A Sonae Arauco anuncia um aumento de 3%, para 41%, na incorporação de madeira reciclada nos produtos fabricados em Portugal em 2025 (face ao ano anterior). Este progresso é suportado por um plano de investimentos de 13 milhões de euros, que visa fortalecer o modelo de bioeconomia circular da empresa.

Em concreto, reflete um crescimento transversal da atividade envolvendo madeira reciclada, com os centros de reciclagem do grupo em Portugal (Ecociclo) a reforçar o abastecimento à unidade industrial de Oliveira do Hospital que, em 2025, passou a incorporar cerca de 80% de madeira reciclada.

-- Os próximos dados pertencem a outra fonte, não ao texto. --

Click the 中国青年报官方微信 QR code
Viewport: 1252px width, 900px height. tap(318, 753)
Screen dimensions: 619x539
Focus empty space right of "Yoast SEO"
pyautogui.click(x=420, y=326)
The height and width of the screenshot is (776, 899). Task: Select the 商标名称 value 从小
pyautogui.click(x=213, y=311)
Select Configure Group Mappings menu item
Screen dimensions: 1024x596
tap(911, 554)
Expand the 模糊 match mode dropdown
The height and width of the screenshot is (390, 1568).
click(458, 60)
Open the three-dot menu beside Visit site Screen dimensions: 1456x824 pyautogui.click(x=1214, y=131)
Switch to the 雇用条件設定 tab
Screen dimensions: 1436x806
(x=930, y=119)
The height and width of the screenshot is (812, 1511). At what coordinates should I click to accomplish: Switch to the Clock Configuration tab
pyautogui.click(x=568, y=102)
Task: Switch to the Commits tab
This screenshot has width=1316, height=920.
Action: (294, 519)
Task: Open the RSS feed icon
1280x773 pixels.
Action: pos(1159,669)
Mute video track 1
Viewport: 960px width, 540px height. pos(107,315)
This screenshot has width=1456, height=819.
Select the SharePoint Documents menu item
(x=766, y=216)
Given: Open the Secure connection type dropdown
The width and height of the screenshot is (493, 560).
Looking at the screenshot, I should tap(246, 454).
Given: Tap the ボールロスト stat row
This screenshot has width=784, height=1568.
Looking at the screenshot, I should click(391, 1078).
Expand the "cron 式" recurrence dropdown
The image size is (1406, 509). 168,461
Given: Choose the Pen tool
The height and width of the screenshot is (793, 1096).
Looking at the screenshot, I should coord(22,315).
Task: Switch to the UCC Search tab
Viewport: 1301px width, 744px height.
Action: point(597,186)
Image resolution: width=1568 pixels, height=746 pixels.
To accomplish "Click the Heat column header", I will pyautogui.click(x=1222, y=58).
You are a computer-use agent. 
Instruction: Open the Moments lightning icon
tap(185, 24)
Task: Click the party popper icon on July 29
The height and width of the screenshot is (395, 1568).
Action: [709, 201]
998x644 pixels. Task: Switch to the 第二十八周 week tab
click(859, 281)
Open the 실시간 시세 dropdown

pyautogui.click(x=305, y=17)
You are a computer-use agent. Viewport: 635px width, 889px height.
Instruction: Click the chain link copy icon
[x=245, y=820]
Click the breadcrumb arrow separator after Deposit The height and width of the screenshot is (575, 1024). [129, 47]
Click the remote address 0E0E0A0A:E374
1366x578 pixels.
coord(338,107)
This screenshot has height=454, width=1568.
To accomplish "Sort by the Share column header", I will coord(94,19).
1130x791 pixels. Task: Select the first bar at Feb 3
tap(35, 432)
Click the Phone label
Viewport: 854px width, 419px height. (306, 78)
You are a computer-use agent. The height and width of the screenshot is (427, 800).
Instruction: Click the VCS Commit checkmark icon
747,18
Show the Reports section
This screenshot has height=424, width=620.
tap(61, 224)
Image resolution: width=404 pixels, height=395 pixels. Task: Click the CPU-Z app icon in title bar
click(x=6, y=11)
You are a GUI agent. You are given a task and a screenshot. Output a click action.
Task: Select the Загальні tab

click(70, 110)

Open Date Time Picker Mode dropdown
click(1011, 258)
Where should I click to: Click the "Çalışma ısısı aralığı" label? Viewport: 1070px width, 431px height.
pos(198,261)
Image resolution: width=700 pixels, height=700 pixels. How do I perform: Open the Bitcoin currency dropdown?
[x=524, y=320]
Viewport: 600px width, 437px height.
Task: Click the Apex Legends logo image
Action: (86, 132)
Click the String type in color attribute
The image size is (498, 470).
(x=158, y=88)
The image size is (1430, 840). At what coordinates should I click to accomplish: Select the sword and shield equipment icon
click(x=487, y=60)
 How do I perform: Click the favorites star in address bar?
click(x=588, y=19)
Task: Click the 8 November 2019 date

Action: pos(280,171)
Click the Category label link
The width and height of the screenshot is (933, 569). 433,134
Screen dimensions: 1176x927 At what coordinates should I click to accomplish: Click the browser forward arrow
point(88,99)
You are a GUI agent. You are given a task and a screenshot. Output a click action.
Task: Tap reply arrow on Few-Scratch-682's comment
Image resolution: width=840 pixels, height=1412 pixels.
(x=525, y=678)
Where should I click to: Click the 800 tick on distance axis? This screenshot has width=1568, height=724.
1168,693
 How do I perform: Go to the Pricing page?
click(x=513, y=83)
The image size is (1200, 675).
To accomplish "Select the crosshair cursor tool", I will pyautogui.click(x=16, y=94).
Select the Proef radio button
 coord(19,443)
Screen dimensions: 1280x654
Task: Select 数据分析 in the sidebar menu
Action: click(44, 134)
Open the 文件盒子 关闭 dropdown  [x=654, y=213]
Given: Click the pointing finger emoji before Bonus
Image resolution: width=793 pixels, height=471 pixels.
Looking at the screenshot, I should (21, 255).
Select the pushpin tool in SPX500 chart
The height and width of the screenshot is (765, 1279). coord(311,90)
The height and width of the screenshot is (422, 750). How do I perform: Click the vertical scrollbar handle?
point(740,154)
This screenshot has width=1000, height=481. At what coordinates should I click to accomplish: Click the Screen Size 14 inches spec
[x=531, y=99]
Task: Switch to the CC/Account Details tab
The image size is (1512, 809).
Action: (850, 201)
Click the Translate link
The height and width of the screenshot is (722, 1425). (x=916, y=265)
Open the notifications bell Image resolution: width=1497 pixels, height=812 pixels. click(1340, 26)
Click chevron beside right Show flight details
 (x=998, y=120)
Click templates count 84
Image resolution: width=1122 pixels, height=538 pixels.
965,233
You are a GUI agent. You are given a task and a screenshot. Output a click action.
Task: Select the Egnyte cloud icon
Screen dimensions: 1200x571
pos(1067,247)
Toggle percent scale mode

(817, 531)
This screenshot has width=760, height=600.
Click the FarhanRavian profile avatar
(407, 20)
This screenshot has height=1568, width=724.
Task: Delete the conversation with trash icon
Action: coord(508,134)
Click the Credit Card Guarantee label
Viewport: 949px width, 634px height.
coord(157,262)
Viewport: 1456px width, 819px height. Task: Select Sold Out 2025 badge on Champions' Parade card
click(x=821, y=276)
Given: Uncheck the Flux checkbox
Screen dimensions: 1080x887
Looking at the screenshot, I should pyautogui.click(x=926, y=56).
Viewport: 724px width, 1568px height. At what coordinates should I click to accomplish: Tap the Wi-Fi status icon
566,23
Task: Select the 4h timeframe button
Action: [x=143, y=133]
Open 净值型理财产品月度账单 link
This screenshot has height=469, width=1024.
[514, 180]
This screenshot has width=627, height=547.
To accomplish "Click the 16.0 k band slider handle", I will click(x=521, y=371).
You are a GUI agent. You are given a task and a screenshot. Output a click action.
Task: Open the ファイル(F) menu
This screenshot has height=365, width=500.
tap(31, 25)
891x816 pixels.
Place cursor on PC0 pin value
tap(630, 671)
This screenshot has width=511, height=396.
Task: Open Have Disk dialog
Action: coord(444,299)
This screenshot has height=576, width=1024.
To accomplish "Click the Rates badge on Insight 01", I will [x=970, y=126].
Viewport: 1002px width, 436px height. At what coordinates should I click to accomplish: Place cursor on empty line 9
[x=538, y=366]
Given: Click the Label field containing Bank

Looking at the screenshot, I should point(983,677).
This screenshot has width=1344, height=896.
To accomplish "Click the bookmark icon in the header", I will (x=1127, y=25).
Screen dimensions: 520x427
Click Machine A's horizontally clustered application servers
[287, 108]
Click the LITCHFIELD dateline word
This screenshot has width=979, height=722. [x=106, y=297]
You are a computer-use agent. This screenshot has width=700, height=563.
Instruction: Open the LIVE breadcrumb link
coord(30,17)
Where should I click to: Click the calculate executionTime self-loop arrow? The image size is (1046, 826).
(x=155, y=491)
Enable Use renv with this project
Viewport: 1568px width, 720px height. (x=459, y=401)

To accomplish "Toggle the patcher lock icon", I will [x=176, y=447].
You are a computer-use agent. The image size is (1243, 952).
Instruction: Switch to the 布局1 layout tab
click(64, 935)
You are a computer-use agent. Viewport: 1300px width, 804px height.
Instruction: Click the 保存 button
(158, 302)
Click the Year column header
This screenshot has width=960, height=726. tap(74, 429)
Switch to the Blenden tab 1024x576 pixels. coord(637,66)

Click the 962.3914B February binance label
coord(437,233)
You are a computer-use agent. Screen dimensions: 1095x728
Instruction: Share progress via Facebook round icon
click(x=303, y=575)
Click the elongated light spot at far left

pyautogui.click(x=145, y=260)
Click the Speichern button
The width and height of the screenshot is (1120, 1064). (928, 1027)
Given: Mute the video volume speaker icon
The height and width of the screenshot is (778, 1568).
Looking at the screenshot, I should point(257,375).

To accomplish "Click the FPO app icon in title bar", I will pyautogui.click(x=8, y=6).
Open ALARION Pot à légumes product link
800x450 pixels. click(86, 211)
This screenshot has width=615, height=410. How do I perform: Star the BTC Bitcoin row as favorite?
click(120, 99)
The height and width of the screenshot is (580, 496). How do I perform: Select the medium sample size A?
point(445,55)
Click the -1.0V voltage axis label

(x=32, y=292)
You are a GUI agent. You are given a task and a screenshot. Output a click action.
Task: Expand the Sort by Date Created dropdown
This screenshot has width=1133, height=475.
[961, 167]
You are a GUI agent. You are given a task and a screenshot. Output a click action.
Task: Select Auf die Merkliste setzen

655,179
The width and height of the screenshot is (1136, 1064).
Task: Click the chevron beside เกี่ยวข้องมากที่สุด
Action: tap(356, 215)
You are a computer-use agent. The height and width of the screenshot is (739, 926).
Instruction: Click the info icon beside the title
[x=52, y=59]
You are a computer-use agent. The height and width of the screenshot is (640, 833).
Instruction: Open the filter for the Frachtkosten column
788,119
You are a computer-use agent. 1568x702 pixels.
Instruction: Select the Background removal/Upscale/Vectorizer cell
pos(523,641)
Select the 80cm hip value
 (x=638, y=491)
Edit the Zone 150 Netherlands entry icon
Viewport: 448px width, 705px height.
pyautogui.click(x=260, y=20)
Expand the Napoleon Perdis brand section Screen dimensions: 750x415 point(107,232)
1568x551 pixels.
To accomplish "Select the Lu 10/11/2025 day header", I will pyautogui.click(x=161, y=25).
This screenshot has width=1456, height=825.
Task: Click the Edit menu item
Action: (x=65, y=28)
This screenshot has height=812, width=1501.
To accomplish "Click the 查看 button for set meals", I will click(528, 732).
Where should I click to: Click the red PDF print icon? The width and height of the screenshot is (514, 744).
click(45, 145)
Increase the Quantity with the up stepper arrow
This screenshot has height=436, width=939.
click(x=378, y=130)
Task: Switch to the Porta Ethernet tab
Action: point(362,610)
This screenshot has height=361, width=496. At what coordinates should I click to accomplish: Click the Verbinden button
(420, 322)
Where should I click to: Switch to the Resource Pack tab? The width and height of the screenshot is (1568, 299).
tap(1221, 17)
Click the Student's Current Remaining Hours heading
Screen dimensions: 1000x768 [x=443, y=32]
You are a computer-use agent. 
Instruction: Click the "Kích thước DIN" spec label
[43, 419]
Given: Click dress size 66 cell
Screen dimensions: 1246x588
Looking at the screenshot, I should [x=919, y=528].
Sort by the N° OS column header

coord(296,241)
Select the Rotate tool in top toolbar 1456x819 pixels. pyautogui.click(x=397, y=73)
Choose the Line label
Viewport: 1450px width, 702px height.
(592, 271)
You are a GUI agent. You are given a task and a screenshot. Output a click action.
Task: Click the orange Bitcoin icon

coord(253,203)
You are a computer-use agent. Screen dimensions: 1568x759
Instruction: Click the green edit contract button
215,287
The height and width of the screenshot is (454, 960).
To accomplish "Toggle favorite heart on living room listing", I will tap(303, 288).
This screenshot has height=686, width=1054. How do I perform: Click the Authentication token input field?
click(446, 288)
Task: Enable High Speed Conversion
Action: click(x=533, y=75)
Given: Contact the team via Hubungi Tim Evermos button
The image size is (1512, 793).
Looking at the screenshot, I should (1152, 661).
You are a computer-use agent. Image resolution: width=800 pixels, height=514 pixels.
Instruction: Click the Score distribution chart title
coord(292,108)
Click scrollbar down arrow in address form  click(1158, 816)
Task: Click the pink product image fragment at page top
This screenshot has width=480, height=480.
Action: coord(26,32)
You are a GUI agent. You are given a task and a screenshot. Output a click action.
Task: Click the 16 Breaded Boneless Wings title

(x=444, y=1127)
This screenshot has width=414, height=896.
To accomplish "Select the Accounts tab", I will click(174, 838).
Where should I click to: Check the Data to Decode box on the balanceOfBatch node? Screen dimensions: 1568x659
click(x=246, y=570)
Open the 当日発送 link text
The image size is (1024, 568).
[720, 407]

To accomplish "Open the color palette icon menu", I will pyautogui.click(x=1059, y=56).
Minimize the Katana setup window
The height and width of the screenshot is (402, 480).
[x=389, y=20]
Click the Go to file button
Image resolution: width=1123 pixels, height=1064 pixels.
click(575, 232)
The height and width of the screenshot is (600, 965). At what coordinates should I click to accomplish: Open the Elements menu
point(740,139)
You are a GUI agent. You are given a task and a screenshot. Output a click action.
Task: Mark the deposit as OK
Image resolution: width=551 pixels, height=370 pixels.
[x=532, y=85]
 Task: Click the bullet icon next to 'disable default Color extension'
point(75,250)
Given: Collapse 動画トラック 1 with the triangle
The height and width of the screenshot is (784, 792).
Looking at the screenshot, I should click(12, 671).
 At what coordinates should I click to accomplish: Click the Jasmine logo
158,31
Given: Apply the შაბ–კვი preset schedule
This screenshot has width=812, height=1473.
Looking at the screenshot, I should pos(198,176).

Segundo comunicado da empresa, o aumento da incorporação de madeira reciclada em Portugal foi impulsionado pela “forte atividade” dos centros de reciclagem da Sonae Arauco, os quais registaram um recorde de madeira recuperada, crescendo 10% face ao ano anterior. A rede de centros, sob gestão da Ecociclo, inclui unidades em Alfena, Seixal e Souselas, estando prevista para este ano a inauguração de um novo centro em Valença do Minho.

“A reciclagem de madeira é um pilar estratégico para a nossa empresa e o aumento contínuo da capacidade de incorporar mais material reciclado, garantindo simultaneamente a qualidade do produto final, demonstra esse compromisso. No último ano, valorizamos madeira usada equivalente a cerca de dois milhões de árvores, reforçando a economia circular e prolongando a retenção de dióxido de carbono nos nossos produtos”, afirma, o Wood Regulation & Sustainability manager da Sonae Arauco, Nuno Calado.

No âmbito deste modelo, a empresa defende a utilização de madeira em aplicações de valor acrescentado, antes de qualquer uso como fonte de energia, mantendo a madeira em circulação pelo maior tempo possível. Entende, assim, que o aproveitamento de madeira para energia deve ocorrer apenas quando o material já não reúne condições para outro uso industrial, em alinhamento com o princípio europeu do uso em cascata.

“Num momento em que Portugal avança na descarbonização para cumprir as metas europeias, estamos preocupados com a má utilização da madeira – seja por seguir para aterro ou por ser canalizada diretamente para a produção de energia, mesmo quando reúne condições para integrar enquanto material os produtos que desenvolvemos”, alerta Nuno Calado.